Escrever?

"Escreve-se sempre para dar a vida, para liberar a vida aí onde ela está aprisionada, para traçar linhas de fuga" (Gilles Deleuze)

sexta-feira, 3 de abril de 2015

O velho que lia





Sábado. Na janela o sol não se intimidava com a tentativa de impenetrabilidade. Pelas frinchas dava jeito de atingir-lhe o corpo.
Na cama. O corpo permanecia. Largados os braços. Pernas também. Cobertas no desalinho do pesadelo. O escuro teimava em permanecer.
O despertador já havia gritado. O galo também. O mundo já havia gritado. E ele estava atrasado.
Atrasado para o grito do corpo.
No chão. O livro. A leitura que fizera à noite. Lia para espantar seus demônios. Armadilhas infalíveis para aprisionar criaturas das trevas. Abria o livro nas madrugadas e esperava que todos os seus medos se manifestassem. E os consumia em forma de texto. Palavra. Era um devorador de demônios.

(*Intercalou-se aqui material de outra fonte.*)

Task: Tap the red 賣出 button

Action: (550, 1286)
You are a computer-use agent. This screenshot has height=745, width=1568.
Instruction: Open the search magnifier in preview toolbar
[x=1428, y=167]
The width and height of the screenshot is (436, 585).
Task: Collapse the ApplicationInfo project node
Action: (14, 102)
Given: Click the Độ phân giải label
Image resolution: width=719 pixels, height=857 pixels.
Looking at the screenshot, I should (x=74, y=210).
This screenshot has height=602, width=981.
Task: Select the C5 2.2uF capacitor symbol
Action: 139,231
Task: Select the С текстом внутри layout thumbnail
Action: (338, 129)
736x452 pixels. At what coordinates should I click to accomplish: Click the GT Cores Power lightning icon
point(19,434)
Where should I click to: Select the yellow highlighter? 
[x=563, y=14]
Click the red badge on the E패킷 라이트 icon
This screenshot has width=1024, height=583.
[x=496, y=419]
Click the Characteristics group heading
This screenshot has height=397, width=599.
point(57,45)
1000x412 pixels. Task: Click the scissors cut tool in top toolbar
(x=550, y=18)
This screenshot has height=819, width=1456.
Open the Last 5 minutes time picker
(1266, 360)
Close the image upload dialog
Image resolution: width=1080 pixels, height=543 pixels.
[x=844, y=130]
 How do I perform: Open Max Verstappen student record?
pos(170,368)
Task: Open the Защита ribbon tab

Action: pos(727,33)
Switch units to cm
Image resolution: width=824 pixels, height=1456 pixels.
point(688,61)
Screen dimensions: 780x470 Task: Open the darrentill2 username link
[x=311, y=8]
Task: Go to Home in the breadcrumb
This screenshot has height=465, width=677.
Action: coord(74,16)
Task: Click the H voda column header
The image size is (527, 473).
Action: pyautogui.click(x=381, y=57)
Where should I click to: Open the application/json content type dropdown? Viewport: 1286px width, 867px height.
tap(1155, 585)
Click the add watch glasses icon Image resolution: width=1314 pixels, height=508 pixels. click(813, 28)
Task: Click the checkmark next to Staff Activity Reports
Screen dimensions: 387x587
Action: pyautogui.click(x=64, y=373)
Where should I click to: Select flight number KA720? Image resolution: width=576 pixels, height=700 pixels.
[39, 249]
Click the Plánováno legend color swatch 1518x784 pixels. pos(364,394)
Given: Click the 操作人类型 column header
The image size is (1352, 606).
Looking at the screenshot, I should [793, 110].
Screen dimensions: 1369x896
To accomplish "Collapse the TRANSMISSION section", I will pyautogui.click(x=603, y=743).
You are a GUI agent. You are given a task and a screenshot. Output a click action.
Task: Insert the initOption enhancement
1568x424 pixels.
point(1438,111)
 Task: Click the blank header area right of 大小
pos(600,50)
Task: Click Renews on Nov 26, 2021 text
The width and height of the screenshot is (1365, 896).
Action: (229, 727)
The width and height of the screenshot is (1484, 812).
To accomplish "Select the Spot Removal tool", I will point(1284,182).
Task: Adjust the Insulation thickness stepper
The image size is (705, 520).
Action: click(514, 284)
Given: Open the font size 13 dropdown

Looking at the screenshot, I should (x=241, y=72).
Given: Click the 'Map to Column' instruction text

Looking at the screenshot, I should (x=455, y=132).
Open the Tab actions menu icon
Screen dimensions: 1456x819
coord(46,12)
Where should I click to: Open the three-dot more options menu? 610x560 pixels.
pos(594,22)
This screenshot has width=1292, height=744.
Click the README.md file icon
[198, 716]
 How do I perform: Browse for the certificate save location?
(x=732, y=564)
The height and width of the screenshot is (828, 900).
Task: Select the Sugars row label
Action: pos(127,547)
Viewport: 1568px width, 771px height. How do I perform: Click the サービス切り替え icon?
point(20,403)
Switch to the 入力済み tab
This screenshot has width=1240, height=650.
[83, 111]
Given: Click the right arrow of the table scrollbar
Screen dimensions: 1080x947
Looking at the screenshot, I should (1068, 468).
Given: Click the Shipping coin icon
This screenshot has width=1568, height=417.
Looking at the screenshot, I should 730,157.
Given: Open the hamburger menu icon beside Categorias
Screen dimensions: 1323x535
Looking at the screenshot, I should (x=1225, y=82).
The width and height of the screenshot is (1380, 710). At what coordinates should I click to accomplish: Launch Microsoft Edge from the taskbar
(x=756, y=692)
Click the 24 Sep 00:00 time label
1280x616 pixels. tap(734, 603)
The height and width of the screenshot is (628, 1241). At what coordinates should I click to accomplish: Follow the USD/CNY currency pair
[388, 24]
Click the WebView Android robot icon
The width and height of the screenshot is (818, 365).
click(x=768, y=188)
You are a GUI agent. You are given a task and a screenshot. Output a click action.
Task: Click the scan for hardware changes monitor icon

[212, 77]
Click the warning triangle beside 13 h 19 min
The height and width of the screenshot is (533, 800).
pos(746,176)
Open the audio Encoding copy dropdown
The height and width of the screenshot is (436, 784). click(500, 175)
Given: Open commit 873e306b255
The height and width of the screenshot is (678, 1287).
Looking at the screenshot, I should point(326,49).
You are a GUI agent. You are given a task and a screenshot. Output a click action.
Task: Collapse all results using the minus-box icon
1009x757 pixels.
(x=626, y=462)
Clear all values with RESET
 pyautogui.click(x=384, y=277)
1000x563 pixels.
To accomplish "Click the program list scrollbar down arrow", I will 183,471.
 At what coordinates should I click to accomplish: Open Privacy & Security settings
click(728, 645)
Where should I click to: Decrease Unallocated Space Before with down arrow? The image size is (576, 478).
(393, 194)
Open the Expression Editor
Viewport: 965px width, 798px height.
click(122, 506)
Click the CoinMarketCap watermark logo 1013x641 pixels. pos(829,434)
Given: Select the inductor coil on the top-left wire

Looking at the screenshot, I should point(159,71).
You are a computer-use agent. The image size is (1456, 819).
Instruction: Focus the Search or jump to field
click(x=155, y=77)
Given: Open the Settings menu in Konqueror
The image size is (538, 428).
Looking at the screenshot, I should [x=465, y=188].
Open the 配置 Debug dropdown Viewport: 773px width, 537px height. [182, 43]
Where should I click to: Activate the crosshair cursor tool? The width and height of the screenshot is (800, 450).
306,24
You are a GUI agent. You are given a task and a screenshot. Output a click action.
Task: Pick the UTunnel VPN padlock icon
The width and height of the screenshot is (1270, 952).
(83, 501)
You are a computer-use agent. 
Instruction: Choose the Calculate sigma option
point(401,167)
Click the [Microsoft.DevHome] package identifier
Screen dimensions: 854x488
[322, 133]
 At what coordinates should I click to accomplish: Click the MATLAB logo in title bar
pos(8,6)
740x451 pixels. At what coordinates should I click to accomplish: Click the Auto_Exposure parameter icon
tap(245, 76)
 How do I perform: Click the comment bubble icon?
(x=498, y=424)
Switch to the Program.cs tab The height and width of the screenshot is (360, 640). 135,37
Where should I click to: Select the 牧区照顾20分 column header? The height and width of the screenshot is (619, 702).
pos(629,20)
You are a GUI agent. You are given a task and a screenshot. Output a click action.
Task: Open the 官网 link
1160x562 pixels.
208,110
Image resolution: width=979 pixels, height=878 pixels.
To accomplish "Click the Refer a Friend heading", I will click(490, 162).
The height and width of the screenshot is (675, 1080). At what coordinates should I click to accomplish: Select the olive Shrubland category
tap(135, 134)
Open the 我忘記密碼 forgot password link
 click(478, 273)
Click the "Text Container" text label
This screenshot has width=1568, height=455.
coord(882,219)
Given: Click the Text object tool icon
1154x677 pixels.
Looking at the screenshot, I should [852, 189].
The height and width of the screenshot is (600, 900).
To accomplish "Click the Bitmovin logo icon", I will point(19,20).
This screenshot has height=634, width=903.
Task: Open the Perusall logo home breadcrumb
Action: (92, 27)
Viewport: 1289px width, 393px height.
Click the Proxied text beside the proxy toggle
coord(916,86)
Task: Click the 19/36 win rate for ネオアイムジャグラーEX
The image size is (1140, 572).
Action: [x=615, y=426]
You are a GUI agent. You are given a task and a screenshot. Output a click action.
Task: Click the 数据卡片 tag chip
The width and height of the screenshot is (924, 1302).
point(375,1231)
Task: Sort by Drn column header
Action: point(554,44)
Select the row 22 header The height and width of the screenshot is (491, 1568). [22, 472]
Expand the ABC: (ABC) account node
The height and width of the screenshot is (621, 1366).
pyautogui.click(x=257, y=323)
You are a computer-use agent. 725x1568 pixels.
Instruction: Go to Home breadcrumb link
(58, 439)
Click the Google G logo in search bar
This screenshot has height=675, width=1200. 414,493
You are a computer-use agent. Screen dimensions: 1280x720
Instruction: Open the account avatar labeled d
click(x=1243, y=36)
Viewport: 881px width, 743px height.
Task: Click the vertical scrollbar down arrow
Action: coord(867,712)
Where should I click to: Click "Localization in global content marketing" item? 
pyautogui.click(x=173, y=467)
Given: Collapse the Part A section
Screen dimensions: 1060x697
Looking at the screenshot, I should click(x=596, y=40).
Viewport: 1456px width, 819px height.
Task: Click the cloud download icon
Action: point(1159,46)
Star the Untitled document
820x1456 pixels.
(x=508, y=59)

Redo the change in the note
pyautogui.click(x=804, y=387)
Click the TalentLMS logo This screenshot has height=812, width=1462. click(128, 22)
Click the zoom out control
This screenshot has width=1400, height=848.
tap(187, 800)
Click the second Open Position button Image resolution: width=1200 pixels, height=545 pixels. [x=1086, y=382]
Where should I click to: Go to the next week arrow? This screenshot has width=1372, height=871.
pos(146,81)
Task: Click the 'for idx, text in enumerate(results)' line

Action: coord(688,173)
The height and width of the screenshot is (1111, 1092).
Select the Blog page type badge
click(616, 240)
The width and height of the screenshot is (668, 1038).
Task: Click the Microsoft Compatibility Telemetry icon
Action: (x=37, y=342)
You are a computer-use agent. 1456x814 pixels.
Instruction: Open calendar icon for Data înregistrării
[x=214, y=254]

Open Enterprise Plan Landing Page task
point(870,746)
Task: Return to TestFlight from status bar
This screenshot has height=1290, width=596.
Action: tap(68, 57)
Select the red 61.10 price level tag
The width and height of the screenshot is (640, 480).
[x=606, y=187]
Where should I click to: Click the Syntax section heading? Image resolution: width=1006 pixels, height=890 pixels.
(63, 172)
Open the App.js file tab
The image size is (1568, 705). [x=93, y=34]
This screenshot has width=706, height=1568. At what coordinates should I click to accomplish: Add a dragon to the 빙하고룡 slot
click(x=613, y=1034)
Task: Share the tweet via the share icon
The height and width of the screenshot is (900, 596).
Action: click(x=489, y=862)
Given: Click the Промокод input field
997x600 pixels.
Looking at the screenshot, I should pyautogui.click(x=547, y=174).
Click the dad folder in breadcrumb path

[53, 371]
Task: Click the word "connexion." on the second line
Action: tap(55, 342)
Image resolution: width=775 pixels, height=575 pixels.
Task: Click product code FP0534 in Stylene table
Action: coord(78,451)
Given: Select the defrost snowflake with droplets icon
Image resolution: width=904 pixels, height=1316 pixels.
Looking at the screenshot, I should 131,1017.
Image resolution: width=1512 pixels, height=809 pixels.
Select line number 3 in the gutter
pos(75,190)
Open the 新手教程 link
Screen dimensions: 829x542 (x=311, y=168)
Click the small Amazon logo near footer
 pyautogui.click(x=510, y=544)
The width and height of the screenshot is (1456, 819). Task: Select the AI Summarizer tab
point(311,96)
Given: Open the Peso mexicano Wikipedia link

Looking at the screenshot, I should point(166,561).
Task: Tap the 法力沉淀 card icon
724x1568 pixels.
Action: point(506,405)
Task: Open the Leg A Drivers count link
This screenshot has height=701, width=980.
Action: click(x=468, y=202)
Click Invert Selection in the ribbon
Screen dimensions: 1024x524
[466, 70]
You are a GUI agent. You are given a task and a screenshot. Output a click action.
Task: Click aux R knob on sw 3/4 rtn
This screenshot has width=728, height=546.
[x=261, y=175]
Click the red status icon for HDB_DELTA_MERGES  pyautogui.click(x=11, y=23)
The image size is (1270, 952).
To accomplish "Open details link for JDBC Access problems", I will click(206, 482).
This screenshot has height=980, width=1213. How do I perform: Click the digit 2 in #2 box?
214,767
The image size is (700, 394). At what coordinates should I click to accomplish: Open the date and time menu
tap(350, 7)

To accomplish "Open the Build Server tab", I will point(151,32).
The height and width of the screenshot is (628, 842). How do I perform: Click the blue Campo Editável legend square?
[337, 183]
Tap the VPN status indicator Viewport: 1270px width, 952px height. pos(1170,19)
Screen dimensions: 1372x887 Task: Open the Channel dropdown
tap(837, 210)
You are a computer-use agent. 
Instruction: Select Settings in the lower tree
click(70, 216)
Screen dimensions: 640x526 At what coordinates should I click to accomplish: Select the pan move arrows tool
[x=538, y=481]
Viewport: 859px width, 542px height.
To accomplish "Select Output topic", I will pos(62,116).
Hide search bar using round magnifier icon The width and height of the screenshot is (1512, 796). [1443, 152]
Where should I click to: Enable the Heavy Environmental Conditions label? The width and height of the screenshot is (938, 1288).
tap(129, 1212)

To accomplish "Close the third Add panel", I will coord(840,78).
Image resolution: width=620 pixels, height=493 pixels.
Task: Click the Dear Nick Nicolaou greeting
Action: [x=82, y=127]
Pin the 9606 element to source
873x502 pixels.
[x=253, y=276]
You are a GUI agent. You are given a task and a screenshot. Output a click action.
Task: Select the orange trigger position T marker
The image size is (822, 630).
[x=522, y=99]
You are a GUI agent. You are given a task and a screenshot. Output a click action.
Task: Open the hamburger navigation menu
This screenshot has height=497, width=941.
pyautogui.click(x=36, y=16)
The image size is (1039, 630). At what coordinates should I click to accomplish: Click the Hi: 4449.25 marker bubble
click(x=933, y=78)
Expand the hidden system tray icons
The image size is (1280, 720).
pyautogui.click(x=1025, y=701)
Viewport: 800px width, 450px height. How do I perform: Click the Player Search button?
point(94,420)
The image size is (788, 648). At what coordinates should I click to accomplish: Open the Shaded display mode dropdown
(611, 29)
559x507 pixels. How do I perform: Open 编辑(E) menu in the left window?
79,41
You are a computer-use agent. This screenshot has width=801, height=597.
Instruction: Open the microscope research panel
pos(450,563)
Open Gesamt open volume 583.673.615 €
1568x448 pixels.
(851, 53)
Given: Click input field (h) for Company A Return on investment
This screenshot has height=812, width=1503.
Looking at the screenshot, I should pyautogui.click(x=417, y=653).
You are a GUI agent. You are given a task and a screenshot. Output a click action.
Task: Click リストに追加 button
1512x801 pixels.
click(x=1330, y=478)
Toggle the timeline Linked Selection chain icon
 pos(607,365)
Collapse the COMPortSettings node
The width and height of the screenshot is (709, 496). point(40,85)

O maior de todos eles.
Aprisionava em seus livros todas as suas angústias.
E em sua pequena biblioteca, às vezes ouvia os sussurros e infâmias que os prisioneiros lhe endereçavam.
O mundo era muito estranho.
Velho. Tão velho quanto a quantidade de rugas que rizomaticamete envolviam toda a sua pele.
Já em pé. Sorvia o chimarrão tão quente e amargo. Apreciava a pequena bruma que se esvaia do calor da água e da erva da cuia. O cheiro... Solidão tem cheiro?
Caminhou até o quarto. Apanhou o livro do chão e cuidadosamente o colocou na estante.
A neta um dia lhe perguntou porque vivia sozinho “quem disse que estou só?” respondeu sorrindo. O filho, homem de certa obesidade aproximou-se tentando argumentar sobre os perigos de morar sozinho, questões de idade e limitações do corpo, e ele sorria. Quando o filho afastou-se. O velho pegou a menina no colo e contou-lhe as histórias de seus livros. Dos seus medos e angústias aprisionados nas linhas dos textos... os olhos brilhavam com a intensidade da admiração, surpresa e medo. “Eles estão presos?”
O sorriso do velho se abria. “Todos eles.”
“Mas e se eles fugirem?” “Às vezes acontece. Mas toda a noite eu os caço novamente e os apanho. E os guardo ali.” O dedo apontando para as estantes. O coração da menina pulsava. Os olhos esbugalhados faiscavam de excitação e temor.
Então o tempo e a morte vieram, e as flores, e as rezas, e as lágrimas e as dores.
E nestes interstícios da vida, quando a memória parece insistir em abrir uma brecha no muro da realidade e do presente, ela, a menina que agora já não era lembrava do avô.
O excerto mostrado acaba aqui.